Las exportaciones de harina argentina incomodan al sector molinero de su vecino, tradicionalmente el principal cliente del trigo en grano de la Argentina.
Los volúmenes previstos para este año alcanzarían un 10 por ciento del mercado local, un nivel límite según el Gobierno de Brasil, que analizó aplicar restricciones arancelarias a la importación de harina a inicios de año.
"Si no hubiera un entendimiento (entre los presidentes), el sector va a tomar esa medida (de investigación)", dijo Amaral, un ex ministro brasileño y también diplomático de carrera.
Las exportaciones de harina argentina a Brasil pasarían a 850.000 toneladas este año, desde 600.000 en 2007.
"El volumen de harina argentina en Brasil viene creciendo casi en proyección geométrica", dijo Amaral, quien se declaró favorable del libre mercado siempre que no haya prácticas desleales.
Según Abitrigo, los molinos argentinos compran el trigo a 320 pesos (105,9 dólares) por tonelada y, una vez que se comprueba la venta al mercado interno, reciben del Gobierno 170 pesos, una política que busca combatir la inflación porque las empresas, al hacer eso, se comprometen a mantener los precios controlados.
Sin embargo, según Abitrigo, algunos molinos que reciben ese valor estarían exportando harina a Brasil, llegando al mercado a precios por debajo del costo de producción local.

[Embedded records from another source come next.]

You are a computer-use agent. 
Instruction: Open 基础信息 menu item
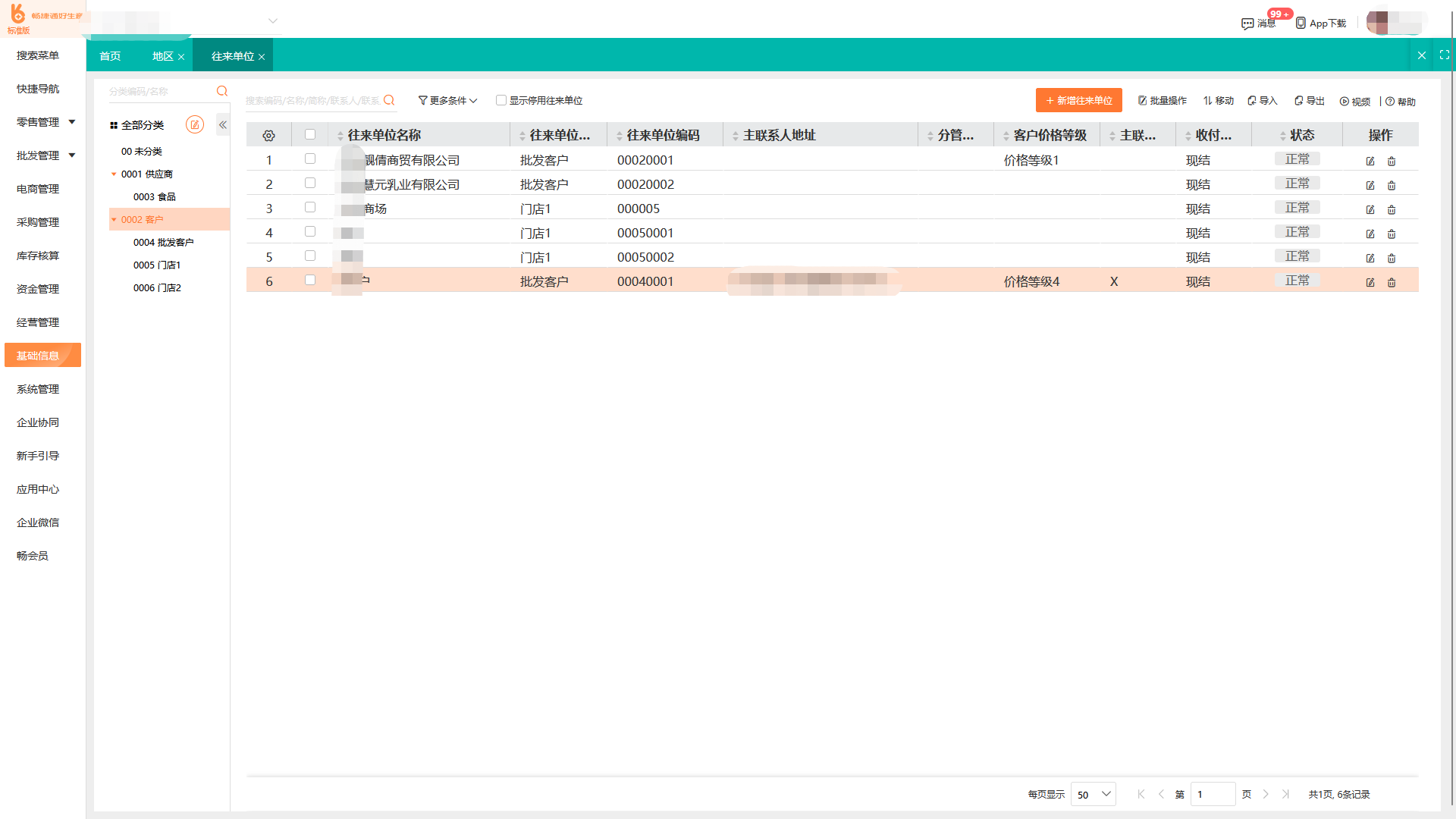(39, 355)

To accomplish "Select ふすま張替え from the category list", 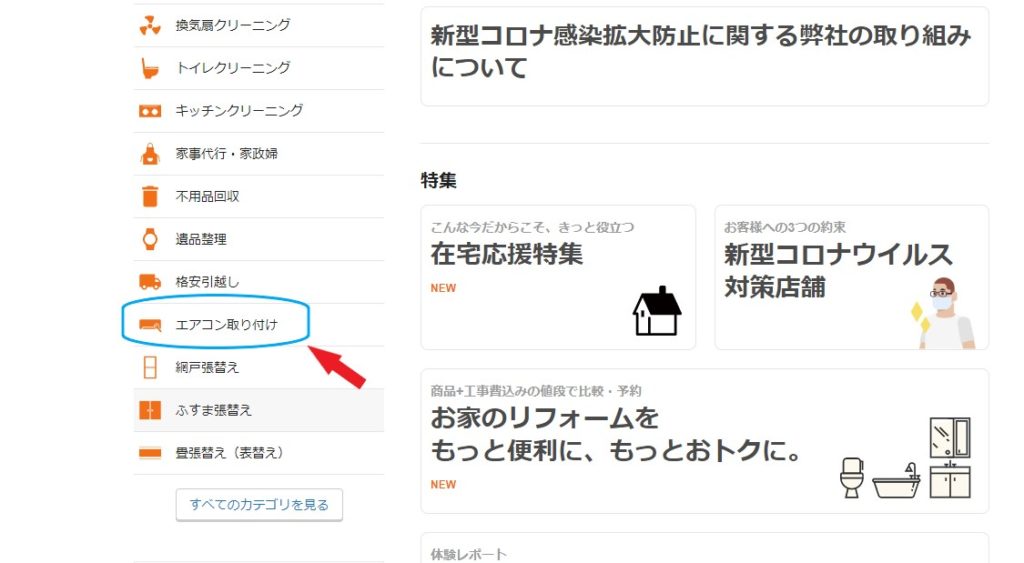I will [x=214, y=410].
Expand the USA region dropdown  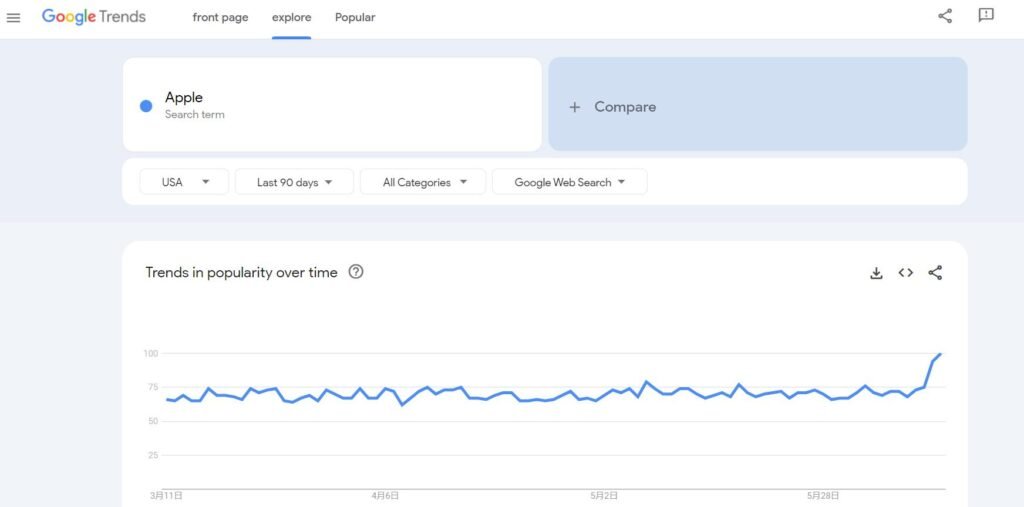[x=186, y=182]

Además, indicó la asociación brasileña, la legislación argentina impone un impuesto de exportación al trigo del 28 por ciento, y otro a la harina del 10 por ciento, lo que hace más interesante exportar el producto procesado.
En caso de que Lula no consiga convencer a su colega argentina a modificar esas políticas, Abitrigo pediría la investigación al Gobierno, dijo Amaral.